Trying to score a job in online gaming

Mae Tidman isn't your typical video game geek. At 22, she may be around the right age, but she's not really obsessed with games. And she's a woman. She's also taken an unconventional approach to breaking into the business as a new graduate, learning a variety of skills in college and taking internships and outside work to broaden her experience.

"In Computational Media, I studied new media, worked with computers, and learned programming, as well as studied video games and movies, making them and studying theory," she said, just days after graduating with a bachelor's of science degree from Georgia Tech University. "I'm prepared to do multiple parts of a game, including design and programming."

She isn't put off by the fact that the gaming industry is gender lopsided. "Georgia Tech is a male-dominated school so I'm familiar with dealing with that," she said. "It's definitely a challenge, but I'm not going to let it inhibit me in any way."
Georgia Tech graduate Mae Tidman is hoping her programming skills, design experience, and internships will help get her a job in online games.

Tidman is looking for the right job after having had several interviews and lining up a few more. She's bucking the trend of many of her classmates who have fled to the West Coast and hoping that her diverse skill set and enthusiasm will help her nail a job in the Atlanta area, where there's a growing gaming industry.

She is a well-rounded academic, partially because she keeps busy inside and outside of her classes. She spent last summer as a student assistant for Italian Film Study Abroad, worked a previous summer helping design television commercials in an internship, teaches computer science to elementary and high school students and teachers, and will have her research published on "Army of Darkness" and the "The Secret of NIMH" by the American Film Institute.

And then there was the internship earlier this year at Turner Broadcasting's online game unit Adult Swim Games, an enviable spot not only among her peers at school but millions of gamers on the Internet.

"I got paid minimum wage to play games all day. It was a dream job," she said in a recent interview with CNET. "It got my foot in the door at Turner so I'm applying for entry level positions there. It's really competitive."

She has interviews this week for two positions, one at Adult Swim Games and the other at Cartoon Network. "Both positions involve games and marketing and analyzing new media trends," she said. "Because of the internship I'm already familiar with the inner workings of the company and I know people. That's also useful."

Tidman has had two interviews already with Atlanta-based Eyes Wide Games, which makes games played on social networks. The position is community manager position, "which means I would be like a project manager for a game, making sure everyone gets what they need to get things done," she said.

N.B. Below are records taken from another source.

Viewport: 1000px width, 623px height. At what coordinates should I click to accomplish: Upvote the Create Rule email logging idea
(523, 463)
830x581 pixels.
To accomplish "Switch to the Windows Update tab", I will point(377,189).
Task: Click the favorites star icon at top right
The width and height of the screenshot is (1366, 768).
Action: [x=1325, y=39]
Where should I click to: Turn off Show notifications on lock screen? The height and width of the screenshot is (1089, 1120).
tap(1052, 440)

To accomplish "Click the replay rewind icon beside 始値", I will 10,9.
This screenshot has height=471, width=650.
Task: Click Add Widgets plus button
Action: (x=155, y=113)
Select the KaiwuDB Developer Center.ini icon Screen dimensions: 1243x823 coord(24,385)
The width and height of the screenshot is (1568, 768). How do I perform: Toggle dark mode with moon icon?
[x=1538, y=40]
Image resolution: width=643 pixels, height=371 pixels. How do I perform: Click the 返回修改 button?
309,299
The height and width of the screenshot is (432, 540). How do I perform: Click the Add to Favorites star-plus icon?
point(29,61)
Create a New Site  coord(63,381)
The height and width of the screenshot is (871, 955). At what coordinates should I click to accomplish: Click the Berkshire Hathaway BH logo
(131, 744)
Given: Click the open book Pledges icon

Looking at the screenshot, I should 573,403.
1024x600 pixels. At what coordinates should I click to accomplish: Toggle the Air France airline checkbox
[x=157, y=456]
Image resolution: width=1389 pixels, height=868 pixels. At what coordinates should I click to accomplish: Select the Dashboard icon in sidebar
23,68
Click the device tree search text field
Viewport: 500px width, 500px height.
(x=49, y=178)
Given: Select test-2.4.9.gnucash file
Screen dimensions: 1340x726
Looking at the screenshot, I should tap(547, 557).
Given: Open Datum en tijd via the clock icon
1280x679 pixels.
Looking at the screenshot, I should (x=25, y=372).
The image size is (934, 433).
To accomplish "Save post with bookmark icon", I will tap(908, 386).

At the interviews, she was questioned by two panels of employees about her experience and interests (she plays a lot of casual iPhone games as well as Portal 2 and Dead Space 2), had to do some impromptu programming (write a function that returns whether two rectangles are touching--she wrote it in Java), and asked to solve a logic problem (If you have 25 race horses and you can only race five at a time, what is the minimum number of races to find out the top three horses?) "It took me about two minutes to figure out--six races, five to test all the horses and the sixth to race the final winners of all the races," she said.

"I've been in school my whole life, so this graduation thing is taking me for a loop because I won't be in school anymore. I'm trying to figure out where I fit in the world outside of school."
--Georgia Tech graduate Mae Tidman

"If I don't get hired at Open Wide Games it's because I don't fit there and I'm OK with that," she said. "It's a start-up looking for people who fit in with their team."
In the meantime, she just started her summer job teaching computer science at the Institute of Computing Education at Georgia Tech. "It's an outreach program to get computing into more high schools, and to educate pupils and teachers," she said.
Tidman said she would like to stay in Georgia, at least for now, to be close to her family. Her parents live in the Blue Ridge Mountains north of Atlanta.

"There are tax benefits for gaming start-ups in Atlanta, so I think as soon as the economy picks up things will be easier for people in my major locally. I hope so," she said.
If Tidman decides to go to grad school in a few years, she may go to Boston where her brother lives, and eventually she could see herself ending up in California. Most of the graduates in her major who have gotten jobs are California-bound, working at companies like Zynga and Electronic Arts.

Many others are still looking for work. "Some are scared they are going to have to move home, which isn't so bad," she said. "I think a lot of people want to avoid that and just get a job and be an adult."
Tidman is confident and excited about the future.

"I'm optimistic I'll find something, but I don't know when," she said. "I've been in school my whole life, so this graduation thing is taking me for a loop because I won't be in school anymore. I'm trying to figure out where I fit in the world outside of school."